By Jack Ganssle

40 Hour Weeks

Published 7/30/2007

According to http://www.baltimoresun.com/business/careers/bal-cho0730,0,4394284.column people waste 20% of their workdays, spending some 1.7 hours a day doing non-work activities like socializing and surfing the net for personal reasons.

I can't find the source data so can only speculate about the nature of the survey, but it's hard to believe that this "problem" is universal. Factory line workers, for instance, have a rigidly-controlled schedule that allows for little wasted time. Presumably the study pertains only to office workers who do retain some control of their time.

What about for engineers? Fred Brooks (The Mythical Man-Month) claims the average software developer is only 55% utilized on a project. The rest of the day is consumed with meetings about the new health-care program, supporting other projects, performance reviews, and all the annoying but necessary trivia of life in a corporation. Brooks makes no statements about how much time software folks waste, though.
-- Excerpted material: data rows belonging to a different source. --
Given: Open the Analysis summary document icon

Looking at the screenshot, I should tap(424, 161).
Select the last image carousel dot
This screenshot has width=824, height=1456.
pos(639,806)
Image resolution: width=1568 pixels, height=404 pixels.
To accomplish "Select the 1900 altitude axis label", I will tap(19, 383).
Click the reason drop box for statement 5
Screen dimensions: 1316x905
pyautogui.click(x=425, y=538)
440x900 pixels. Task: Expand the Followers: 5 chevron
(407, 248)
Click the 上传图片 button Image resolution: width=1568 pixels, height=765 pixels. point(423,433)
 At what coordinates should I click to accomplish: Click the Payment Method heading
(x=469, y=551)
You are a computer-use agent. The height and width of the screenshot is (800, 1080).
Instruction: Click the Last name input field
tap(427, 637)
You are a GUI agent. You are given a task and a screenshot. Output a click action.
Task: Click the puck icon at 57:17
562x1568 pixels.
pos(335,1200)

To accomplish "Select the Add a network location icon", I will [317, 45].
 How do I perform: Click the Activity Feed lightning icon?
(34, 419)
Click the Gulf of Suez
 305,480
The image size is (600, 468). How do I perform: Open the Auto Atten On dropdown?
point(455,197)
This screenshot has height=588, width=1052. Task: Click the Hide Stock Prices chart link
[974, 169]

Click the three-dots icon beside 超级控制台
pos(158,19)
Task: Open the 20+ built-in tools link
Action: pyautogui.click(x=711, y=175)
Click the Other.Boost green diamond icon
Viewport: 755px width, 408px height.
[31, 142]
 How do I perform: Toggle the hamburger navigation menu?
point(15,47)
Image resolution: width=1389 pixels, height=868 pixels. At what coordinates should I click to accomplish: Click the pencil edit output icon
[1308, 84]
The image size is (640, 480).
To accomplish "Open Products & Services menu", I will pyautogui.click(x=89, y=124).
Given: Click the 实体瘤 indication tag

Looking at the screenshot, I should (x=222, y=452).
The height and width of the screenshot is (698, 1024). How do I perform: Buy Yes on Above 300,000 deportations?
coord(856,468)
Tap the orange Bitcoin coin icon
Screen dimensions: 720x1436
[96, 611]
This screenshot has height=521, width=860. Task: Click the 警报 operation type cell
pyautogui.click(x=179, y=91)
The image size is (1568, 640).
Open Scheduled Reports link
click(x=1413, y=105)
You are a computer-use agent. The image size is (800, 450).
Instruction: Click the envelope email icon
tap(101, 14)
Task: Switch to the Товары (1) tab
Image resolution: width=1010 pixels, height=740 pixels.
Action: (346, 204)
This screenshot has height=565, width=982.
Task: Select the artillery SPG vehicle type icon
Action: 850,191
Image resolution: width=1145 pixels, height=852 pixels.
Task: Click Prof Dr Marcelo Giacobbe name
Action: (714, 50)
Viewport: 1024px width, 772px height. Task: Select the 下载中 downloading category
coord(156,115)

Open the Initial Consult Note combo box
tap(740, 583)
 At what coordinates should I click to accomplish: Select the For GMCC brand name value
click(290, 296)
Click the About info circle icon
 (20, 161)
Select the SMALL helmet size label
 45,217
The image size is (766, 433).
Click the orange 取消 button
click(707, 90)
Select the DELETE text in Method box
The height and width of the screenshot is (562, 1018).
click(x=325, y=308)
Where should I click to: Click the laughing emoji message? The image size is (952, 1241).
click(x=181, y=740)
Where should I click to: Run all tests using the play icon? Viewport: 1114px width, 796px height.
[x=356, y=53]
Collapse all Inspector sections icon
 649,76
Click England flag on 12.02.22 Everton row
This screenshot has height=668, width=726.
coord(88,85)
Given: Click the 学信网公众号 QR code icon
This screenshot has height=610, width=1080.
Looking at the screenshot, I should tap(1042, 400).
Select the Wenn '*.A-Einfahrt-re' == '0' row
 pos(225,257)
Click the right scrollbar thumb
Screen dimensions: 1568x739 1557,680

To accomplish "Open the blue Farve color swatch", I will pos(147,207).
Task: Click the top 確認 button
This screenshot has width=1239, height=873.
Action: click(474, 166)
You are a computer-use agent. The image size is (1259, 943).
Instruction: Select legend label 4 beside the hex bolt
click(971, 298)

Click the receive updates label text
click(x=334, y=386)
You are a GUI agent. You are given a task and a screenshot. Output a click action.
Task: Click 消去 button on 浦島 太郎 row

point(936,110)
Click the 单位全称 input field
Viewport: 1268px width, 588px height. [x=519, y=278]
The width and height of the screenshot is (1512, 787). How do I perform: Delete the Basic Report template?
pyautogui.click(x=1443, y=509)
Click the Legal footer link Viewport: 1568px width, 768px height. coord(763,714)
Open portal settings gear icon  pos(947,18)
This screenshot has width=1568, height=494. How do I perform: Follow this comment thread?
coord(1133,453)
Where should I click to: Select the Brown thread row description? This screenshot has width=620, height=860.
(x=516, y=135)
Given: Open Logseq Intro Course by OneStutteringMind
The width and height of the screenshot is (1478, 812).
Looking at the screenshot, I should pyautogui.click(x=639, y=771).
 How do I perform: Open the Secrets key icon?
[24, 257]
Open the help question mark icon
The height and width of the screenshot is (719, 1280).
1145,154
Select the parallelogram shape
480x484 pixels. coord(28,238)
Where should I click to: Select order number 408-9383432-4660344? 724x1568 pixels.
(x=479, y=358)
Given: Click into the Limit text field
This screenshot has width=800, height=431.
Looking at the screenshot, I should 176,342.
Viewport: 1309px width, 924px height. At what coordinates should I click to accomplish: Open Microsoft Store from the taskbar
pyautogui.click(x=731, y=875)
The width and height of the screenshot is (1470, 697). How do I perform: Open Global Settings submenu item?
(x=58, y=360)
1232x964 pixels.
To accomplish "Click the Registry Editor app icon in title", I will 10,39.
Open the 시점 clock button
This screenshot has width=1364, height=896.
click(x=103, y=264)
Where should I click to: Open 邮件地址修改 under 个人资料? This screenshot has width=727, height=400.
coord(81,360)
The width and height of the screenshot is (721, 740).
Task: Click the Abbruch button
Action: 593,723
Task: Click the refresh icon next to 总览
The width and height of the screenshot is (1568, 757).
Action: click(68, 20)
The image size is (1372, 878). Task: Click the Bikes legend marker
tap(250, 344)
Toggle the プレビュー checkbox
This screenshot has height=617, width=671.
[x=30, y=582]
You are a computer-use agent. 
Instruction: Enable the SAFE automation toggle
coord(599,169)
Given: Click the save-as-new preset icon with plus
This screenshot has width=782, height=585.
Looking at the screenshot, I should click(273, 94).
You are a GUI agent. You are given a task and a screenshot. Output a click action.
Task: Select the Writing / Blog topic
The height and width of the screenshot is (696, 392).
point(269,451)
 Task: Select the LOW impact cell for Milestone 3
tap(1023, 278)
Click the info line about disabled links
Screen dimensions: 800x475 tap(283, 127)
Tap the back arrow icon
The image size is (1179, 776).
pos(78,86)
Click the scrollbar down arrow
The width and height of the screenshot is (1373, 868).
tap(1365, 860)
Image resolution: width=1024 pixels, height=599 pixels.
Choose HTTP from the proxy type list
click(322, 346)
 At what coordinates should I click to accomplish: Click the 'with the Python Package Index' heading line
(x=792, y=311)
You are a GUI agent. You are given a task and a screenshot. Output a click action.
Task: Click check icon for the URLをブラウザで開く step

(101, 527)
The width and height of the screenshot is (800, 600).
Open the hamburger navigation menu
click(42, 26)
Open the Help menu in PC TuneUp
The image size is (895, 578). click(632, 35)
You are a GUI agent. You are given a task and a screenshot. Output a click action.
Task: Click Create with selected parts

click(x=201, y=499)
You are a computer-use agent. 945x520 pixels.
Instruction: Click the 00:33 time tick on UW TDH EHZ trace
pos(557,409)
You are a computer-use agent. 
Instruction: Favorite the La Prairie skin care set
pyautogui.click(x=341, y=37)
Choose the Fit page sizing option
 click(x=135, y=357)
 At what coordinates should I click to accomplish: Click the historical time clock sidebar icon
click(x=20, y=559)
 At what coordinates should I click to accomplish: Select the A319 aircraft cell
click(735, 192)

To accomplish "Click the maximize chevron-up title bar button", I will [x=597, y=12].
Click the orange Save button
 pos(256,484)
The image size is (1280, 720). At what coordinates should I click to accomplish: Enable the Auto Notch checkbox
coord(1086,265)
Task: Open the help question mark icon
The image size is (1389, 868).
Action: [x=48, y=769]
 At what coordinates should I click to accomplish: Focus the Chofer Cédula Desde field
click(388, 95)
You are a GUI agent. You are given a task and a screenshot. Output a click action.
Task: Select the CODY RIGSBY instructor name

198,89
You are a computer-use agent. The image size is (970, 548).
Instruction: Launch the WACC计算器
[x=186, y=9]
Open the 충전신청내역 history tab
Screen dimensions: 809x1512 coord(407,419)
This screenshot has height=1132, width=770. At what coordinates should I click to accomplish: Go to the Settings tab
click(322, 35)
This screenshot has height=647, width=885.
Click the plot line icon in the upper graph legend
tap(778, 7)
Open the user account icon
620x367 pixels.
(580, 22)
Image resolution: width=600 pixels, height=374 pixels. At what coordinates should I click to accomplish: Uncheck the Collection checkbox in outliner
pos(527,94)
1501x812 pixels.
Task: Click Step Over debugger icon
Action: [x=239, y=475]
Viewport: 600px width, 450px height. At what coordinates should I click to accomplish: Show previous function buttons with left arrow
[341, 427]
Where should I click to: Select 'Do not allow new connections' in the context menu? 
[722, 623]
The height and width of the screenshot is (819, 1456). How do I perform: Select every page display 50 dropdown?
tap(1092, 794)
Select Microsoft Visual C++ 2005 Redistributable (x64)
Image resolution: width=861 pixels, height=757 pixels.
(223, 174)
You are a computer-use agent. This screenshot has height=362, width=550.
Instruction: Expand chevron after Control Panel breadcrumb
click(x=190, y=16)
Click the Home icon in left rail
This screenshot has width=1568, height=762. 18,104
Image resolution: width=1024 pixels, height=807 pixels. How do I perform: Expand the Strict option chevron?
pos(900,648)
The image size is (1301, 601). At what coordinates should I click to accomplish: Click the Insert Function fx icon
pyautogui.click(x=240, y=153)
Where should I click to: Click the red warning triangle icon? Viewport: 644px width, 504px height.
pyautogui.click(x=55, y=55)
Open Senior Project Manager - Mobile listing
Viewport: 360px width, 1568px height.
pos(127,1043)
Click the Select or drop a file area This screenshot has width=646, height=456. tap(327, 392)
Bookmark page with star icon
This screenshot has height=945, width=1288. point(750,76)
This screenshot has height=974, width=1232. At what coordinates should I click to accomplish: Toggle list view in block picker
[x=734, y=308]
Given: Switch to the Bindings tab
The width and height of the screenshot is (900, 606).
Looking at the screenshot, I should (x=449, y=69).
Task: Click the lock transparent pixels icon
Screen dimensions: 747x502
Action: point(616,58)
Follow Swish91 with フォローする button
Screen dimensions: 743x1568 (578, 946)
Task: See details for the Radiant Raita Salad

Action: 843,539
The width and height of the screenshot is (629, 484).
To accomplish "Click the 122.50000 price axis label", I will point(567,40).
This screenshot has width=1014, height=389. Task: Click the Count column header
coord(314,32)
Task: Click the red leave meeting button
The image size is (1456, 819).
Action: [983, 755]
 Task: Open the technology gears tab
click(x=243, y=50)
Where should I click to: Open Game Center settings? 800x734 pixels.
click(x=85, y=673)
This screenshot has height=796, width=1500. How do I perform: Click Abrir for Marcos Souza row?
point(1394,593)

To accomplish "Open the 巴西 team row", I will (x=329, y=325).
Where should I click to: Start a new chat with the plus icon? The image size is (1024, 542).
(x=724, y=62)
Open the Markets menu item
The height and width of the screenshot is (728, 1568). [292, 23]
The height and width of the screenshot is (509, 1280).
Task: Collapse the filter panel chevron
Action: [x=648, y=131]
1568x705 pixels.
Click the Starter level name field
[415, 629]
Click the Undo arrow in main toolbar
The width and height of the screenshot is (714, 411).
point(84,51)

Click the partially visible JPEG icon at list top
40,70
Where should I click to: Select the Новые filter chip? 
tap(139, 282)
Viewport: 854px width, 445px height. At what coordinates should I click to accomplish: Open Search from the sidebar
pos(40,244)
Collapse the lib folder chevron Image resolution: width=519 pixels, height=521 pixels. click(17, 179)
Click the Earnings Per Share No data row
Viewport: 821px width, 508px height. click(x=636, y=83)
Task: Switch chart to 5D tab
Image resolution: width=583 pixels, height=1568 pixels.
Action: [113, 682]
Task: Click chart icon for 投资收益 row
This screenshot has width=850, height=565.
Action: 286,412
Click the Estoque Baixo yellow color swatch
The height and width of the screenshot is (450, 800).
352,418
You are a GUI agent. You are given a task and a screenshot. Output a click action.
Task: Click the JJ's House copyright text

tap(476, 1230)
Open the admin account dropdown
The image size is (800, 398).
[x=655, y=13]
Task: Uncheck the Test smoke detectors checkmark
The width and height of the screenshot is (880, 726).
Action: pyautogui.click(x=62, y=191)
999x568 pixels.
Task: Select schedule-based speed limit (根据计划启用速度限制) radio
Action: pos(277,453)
One could make a pretty good argument that a certain amount of wasted time is healthy. Socializing is the grease of human interaction, and hardware/software development is indeed a very human activity requiring a sort of cooperation that can be more intimate than found a lot of other relationships. Take away the grease and the friction will cause teams to implode.

Developers do have a certain amount of forced wasted time - like waiting for builds (http://embedded.com/pollArchive/showPoll.jhtml?surveyno=234001002). A two minute compile is too little time to use productively, so we kill time checking email, Slashdot, googling moron celebrities and the like (http://embedded.com/pollArchive/showPoll.jhtml?surveyno=18200001).

More egregious time wasters might include the quintessential three martini two-hour lunch. I learned a long time ago that, for me, one drink at lunch and the afternoon is gone. Toast, as I fight off a nap. But it's been decades since those were common, and even back then they were the province of sales-types, not engineers.

My experience over the years has been that engineers are pretty focused on their work. Sure, there are distractions, legitimate and otherwise. But most of us object to any but the shortest off-topic interruptions.

What's your take? How many hours a week would you consider wasted? Are those going to personal time or to annoying corporate side issues?